Breadth First Search Algorithm (BFS)
Video Tutorial
Overview
BFS(Breadth First Search) uses Queue data structure for finding the shortest path.
Scope
- This article tells about the working of BFS(Breadth First Search).
- Examples of BFS(Breadth First Search).
- Implementation of BFS(Breadth First Search).
- Complexity of BFS(Breadth First Search).
Takeaways
- Complexity of BFS(Breadth First Search)
- Time complexity - O(E + V) [E is the edges and V is the vertices]
Introduction to Breadth - First Search
We have seen how the graphs are represented and how these are useful in representing the connections between the things, e.g. representing a city, where the roads can be thought of as edges and vertices as the houses.
But just like adding or representing the items in the graph, it also becomes important to have some ways we can traverse the graph to iterate over those elements(or Nodes or Vertices).
The transversal is a core part of any data structure, using which we can iterate over all the elements, can search for a particular element, can print those as we traverse, and so on...
In Graphs, there are 2 techniques of traversals, which are Breadth-First Search and Depth First Search.
Breadth-First Search(also known as Breadth-First Traversal) is a traversal mechanism that, as the name might suggest, traverses the graph in a breadthwise manner. This essentially means we start the search from a Node and then explore all of its neighbouring Vertices. Once these neighbouring vertices are explored, then we go ahead exploring all of their neighbouring vertices and so on.
There are a lot of applications of Breadth-First Search when we are dealing with graphs. One of them is to find the shortest path/distance between two nodes of a graph. We start our BFS from one of the two given nodes and explore all of its neighbouring nodes. Now if the second Node is one of these neighbouring nodes, then the shortest distance is 1. Else, we explore the neighbours of all these neighbouring Nodes. If we found the second Node in one of these nodes, then the shortest distance is 2. And so on and so forth.
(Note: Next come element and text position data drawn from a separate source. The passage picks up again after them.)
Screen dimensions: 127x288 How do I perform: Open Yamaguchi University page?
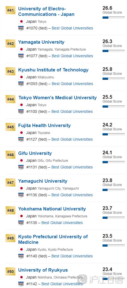pos(43,181)
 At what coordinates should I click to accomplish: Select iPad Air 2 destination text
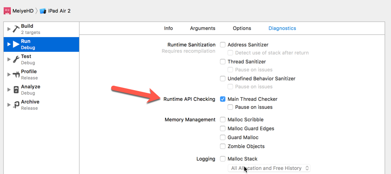click(59, 11)
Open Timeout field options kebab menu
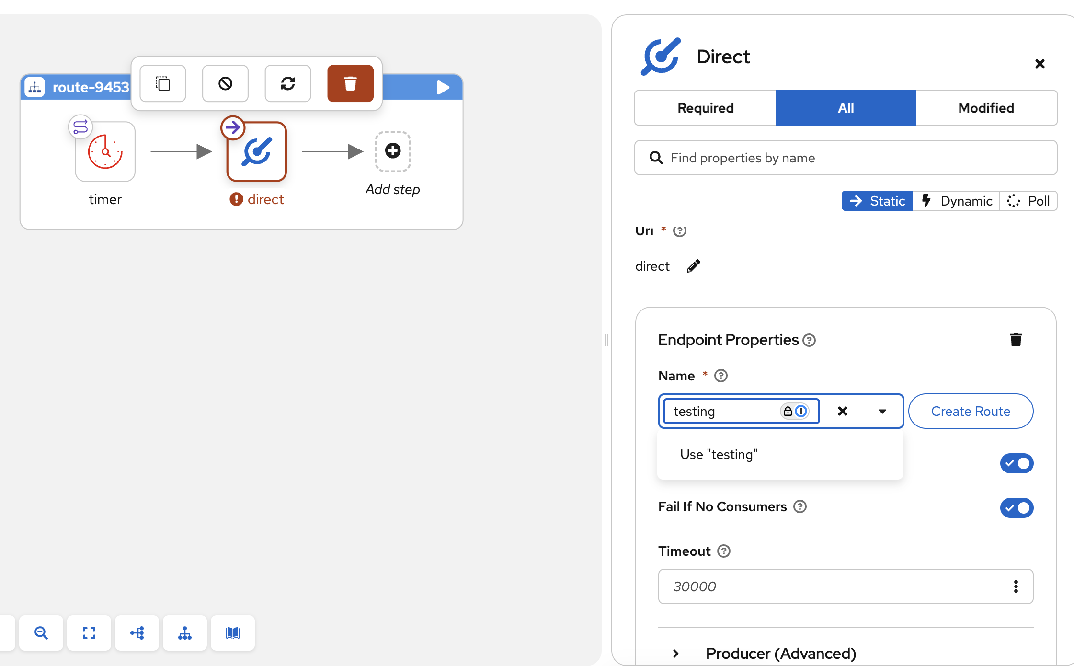 click(x=1016, y=586)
Now as we know Breadth First Search explores all closer vertices of a node before going down their neighbouring vertices, it guarantees that once we found the target vertex, it's done via the shortest path. This fact is leveraged in many other algorithms and use cases, as we will explore in this section.
Breadth-First Search Example
Before jumping onto the Breadth-First Search, let's recap that the Graph has no root(unlike trees). So we can pick any Vertex of the Graph from and start our Breadth-First Traversal from there.
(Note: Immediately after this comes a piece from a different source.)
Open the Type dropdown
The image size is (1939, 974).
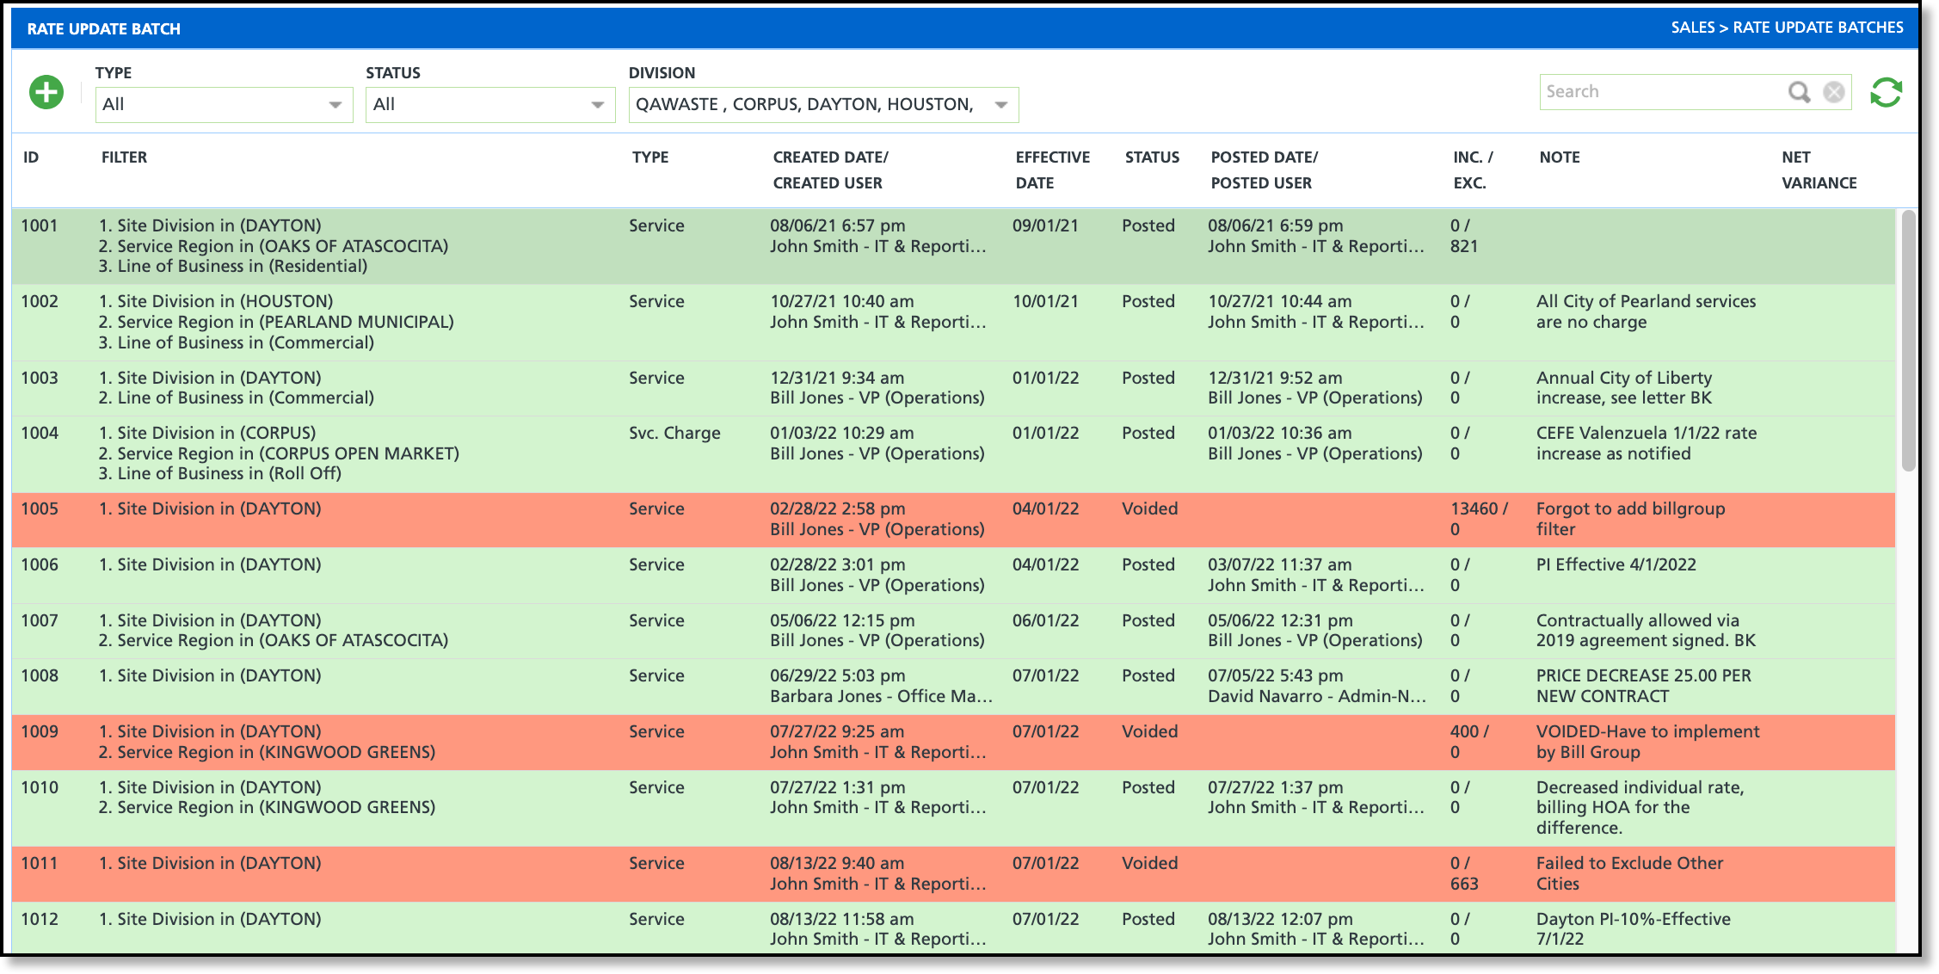click(224, 104)
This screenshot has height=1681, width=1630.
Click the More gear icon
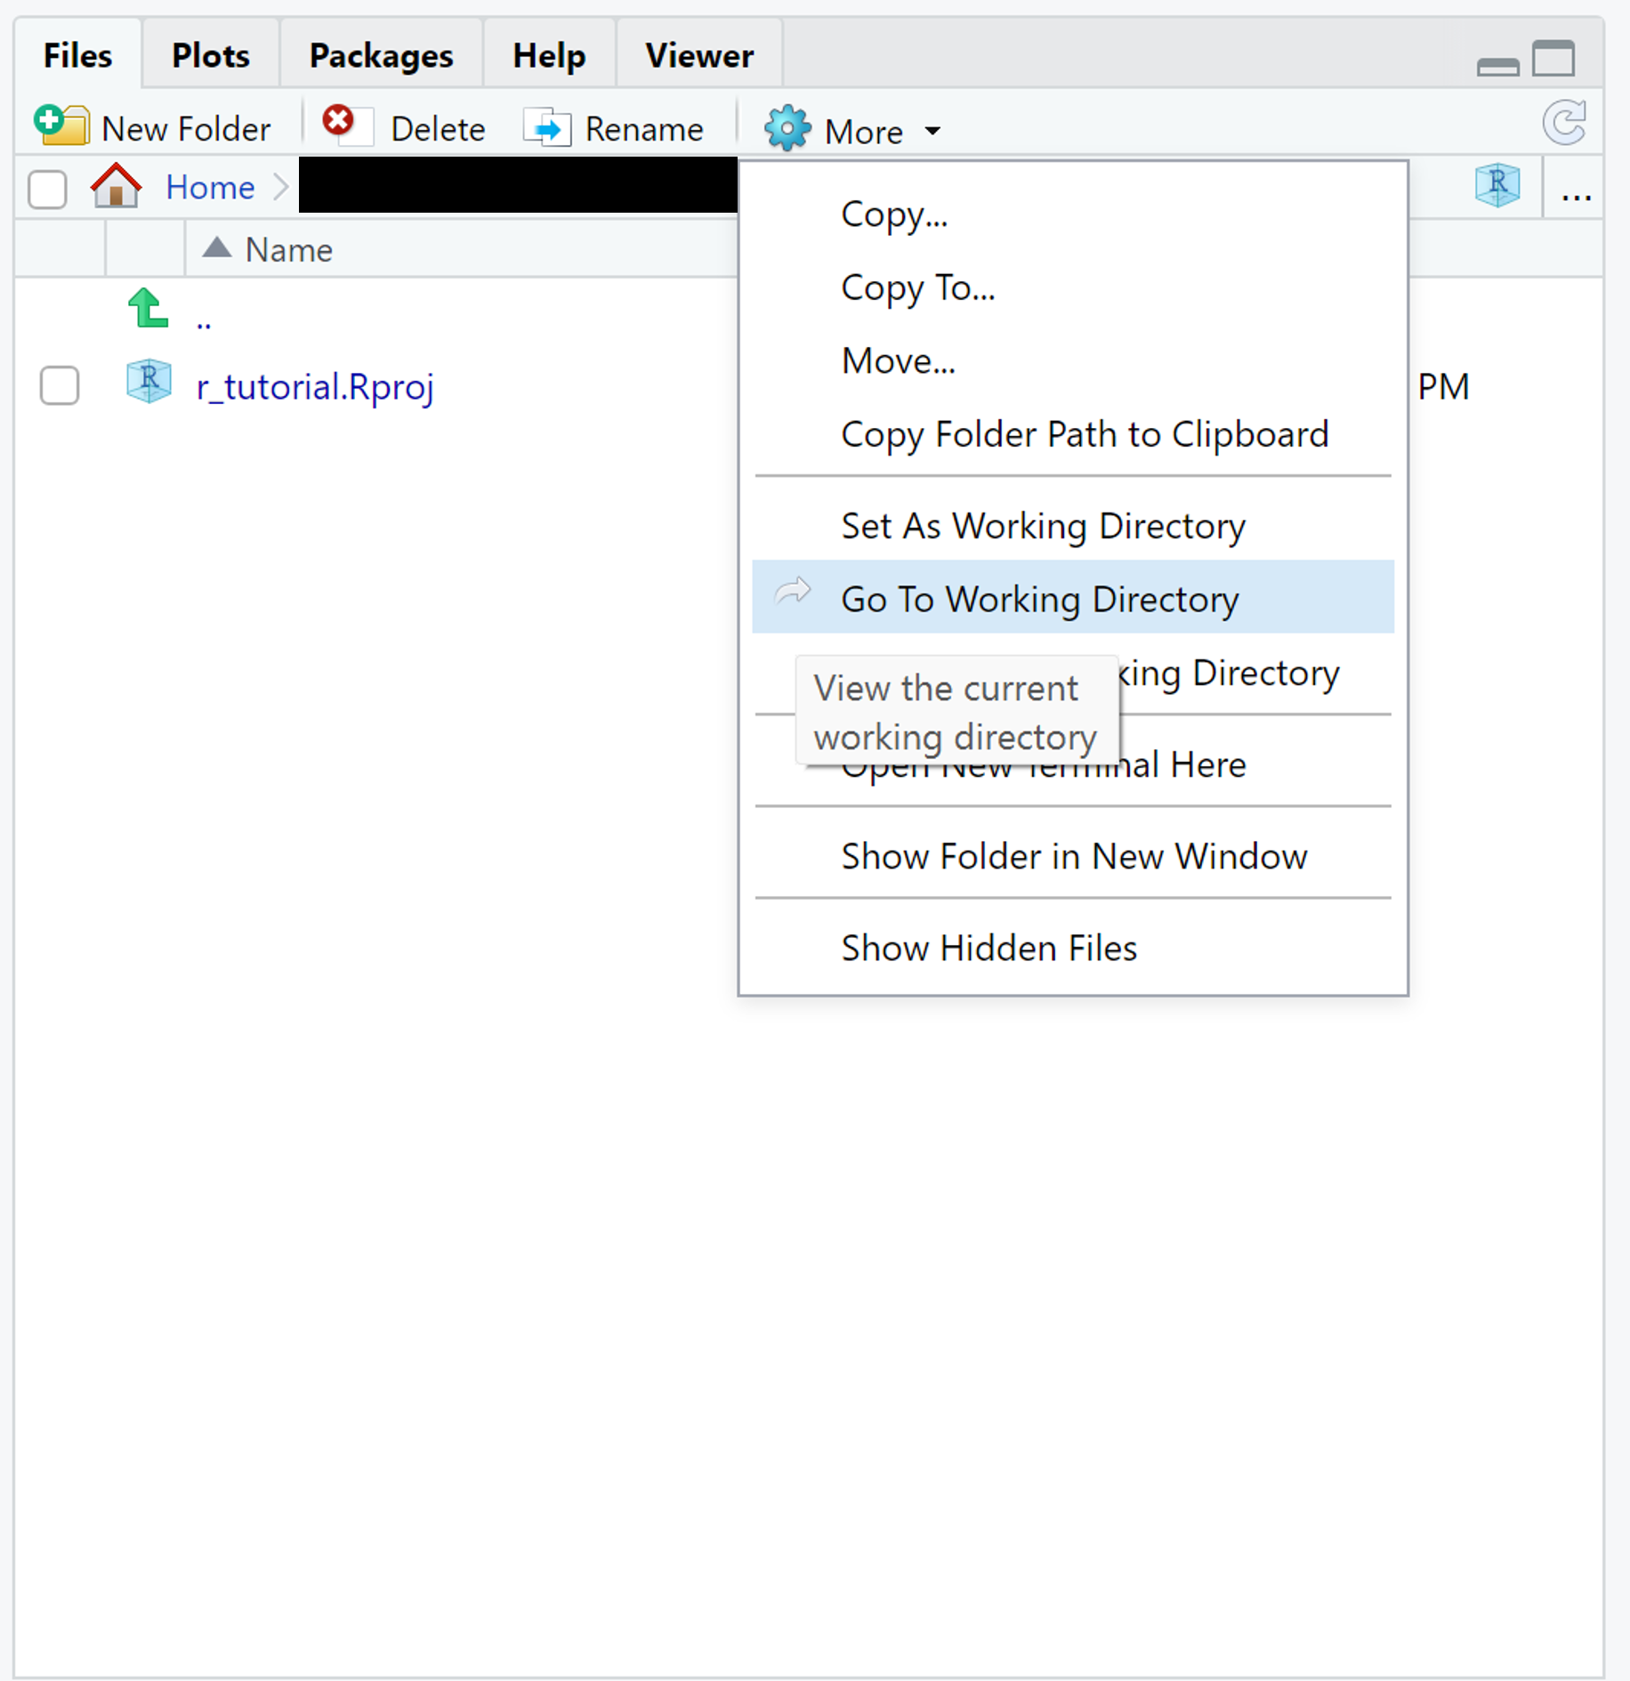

In the below example we have taken A as the starting vertex(but as discussed above, it could be anything for that matter).
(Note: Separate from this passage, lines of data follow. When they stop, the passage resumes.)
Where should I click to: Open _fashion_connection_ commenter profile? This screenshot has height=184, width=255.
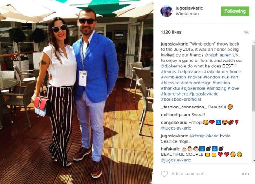pos(184,107)
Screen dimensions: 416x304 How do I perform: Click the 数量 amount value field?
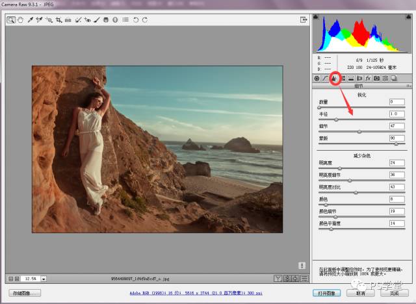pos(396,102)
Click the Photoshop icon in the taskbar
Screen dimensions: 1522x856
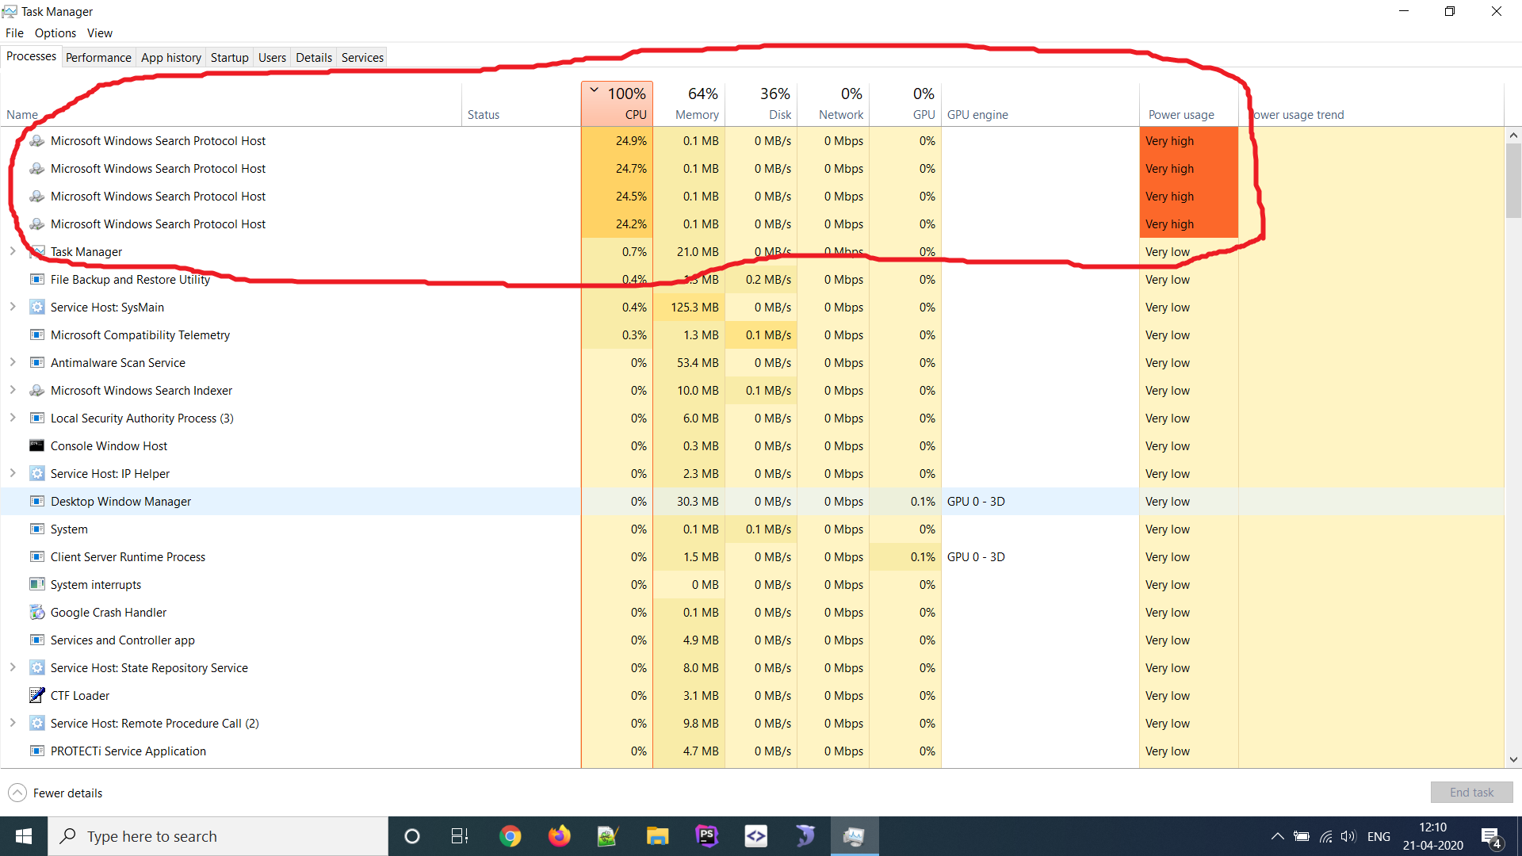(706, 835)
Recall that Graphs can be directed and undirected. Directed graph means if there is an edge from A→ B means we can only go from A to B and not vice versa. But in an undirected graph, if there is an edge between A -- B, then it means the edge is undirected, meaning we can go from A to B and vice versa.
To make things easier, we will be taking undirected graphs only in the below sections. But the only difference in these in terms of Breadth First Search will be that the neighbours may be different.
Example: if it's a directed Graph and we have an edge A → B → C, then neighbour of B is C only. But in the undirected graph of A --- B --- C, both A and C are neighbours of B.
Lets try to understand Breadth First Search with an example graph:
Breadth-First Search focuses on traversing Breadth wise, i.e. we will first traverse all the neighbours of A first, and then explore their neighbours, and so on.
Let's try to clarify this in detail.
As shown, A is connected to D, C, and E directly. So D, C, and E are neighbours of A.
In Breadth-First Search, we will first explore A (as we are starting the BFS from A).
Once A is explored, we need to explore its neighbours i.e. D, C, and E.
When we explore D, C, and E, and look at the neighbours of these nodes we notice that:
Neighbours of D are A and E, but both are already explored, so nothing to do here.
Neighbours of C are A and B. As A is already explored, we ignore it and explore B now.
Neighbours of E are A and D, but again both are already explored, so nothing to do here.
Question: Why are we not exploring the already explored nodes?
Good question, hold on to that. We are going to talk in detail about that below.
Okay, for all the curious readers: it's to avoid cycles(or infinite loops) while exploring. We will talk about this more in the later section.
So we notice that the order we explore the vertices are : A and the D, C, E, and then B. So the order of Nodes in Breadth-First Search of the above graph will be A, D, C, E, B.
This can be summed up in the below figure:
Level: The level can be thought of as the distance from the starting Node, like D, E and C are at distance 1 from A so they have level 1, and similarly, B is at distance 2(as it connects to A via C in between) wrt A.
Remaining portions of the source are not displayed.